Further, the notification means 25 notifies only the notification destination associated with the sub-band in which the problem has occurred of occurrence of the problem. For example, when the sub-band A is identified by the identification means 24, the notification means 25 notifies the data center 10A of occurrence of the problem, but does not notify the data centers 10B and 10C.


The configuration of the notification system 1 has been described above. Next, an operation example of the notification system 1 is described with reference to FIG. 3. Note that, at a start of the present operation example, it is assumed that the data center 10 has output an optical signal to the terminal station 20. Further, it is assumed that the detection means 23 stores in advance a bandwidth of each sub-band. Further, it is assumed that the identification means 24 stores in advance a range centered on a value set for each sub-band.

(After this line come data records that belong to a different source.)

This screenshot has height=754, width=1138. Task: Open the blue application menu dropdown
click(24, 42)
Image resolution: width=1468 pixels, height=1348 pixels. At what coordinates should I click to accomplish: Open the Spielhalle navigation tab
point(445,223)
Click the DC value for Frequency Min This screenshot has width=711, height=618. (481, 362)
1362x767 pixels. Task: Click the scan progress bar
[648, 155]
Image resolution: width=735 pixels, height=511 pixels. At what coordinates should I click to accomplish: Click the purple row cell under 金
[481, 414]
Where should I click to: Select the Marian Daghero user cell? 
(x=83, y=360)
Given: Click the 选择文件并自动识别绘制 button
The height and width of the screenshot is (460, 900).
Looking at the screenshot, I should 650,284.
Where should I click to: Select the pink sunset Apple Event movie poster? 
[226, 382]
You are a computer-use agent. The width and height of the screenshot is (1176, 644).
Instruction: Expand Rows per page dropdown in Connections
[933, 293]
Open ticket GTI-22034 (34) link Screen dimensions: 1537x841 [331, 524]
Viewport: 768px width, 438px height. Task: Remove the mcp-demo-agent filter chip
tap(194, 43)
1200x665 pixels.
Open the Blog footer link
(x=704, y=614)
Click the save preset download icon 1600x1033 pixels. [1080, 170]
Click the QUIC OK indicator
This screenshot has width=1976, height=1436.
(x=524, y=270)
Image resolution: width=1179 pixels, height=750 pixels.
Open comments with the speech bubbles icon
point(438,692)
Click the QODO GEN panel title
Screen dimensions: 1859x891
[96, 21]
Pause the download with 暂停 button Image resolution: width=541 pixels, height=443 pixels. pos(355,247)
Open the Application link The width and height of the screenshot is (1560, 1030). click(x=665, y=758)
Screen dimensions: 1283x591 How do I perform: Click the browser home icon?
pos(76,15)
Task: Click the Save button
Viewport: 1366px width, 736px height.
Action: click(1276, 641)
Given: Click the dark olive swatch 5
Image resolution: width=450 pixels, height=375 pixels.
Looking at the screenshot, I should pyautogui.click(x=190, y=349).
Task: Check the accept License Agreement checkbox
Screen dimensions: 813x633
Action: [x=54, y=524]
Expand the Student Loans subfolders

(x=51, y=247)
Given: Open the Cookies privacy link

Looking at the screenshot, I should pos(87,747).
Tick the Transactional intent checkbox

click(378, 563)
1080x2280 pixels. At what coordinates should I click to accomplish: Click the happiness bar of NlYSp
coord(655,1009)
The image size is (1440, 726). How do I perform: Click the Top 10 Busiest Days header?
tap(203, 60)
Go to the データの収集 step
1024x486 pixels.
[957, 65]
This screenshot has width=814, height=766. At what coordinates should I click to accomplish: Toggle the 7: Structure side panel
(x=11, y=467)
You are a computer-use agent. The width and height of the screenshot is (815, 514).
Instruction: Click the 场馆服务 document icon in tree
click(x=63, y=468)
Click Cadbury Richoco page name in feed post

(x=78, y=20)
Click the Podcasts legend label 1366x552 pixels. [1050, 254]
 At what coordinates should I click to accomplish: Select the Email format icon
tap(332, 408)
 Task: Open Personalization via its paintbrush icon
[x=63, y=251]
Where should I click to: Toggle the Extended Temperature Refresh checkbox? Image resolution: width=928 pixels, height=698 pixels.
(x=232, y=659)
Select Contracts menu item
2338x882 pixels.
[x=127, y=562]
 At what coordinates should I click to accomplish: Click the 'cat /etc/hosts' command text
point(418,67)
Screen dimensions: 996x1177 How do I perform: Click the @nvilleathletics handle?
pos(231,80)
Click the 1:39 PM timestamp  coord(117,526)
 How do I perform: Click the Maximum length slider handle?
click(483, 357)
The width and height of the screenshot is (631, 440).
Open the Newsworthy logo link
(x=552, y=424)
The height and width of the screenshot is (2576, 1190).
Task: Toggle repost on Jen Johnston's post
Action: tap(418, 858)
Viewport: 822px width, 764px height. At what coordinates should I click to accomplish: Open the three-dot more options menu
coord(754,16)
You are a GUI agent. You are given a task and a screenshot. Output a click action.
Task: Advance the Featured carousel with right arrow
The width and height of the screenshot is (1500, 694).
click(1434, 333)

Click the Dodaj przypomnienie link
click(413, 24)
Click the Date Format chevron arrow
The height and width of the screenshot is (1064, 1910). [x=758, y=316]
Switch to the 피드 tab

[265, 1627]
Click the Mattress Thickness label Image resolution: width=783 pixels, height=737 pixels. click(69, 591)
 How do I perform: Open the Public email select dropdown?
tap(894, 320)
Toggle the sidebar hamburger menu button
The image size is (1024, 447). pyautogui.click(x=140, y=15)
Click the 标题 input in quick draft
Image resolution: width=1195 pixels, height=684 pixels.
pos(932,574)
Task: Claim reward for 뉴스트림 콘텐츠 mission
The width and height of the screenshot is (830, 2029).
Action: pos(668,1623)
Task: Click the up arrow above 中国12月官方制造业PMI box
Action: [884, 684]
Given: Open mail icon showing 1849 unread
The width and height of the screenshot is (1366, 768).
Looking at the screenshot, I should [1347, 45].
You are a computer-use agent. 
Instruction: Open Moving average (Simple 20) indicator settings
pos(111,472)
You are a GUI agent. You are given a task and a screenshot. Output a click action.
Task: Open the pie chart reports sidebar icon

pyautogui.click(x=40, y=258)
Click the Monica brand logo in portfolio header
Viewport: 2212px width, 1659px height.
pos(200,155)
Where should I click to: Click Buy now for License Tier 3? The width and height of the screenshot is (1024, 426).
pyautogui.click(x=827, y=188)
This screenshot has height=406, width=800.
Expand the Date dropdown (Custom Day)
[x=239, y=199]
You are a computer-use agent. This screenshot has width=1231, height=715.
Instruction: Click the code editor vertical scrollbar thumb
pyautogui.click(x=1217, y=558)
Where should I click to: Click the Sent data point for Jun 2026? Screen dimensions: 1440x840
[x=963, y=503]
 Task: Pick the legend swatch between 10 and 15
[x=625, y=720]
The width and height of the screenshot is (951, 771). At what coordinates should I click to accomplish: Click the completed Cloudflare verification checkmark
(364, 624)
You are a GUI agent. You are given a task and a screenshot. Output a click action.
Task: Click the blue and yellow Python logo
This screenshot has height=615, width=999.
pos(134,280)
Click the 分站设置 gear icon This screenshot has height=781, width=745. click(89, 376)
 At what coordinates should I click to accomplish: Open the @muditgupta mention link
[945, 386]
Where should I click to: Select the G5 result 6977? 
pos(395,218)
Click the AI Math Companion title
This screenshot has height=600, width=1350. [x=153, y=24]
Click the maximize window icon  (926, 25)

First, the detection means 23 receives a wavelength-multiplexed optical signal from the splitting means 22, and detects optical intensity in a sub-band included in the wavelength-multiplexed optical signal (S101).


The identification means 24 determines whether occurrence of a problem is identified in any of a plurality of sub-bands. For example, the identification means 24 identifies a sub-band in which a problem has occurred by using at least one of the above-described first and second examples of the identification method.


When a sub-band in which a problem has occurred is not identified (No in S102), processing in S101 is executed again.


When a sub-band in which a problem has occurred is identified (Yes in S102), the notification means 25 notifies the data center 10 (notification destination) that is associated with the sub-band in which a problem has occurred of occurrence of the problem. The operation of the notification system 1 has been described above.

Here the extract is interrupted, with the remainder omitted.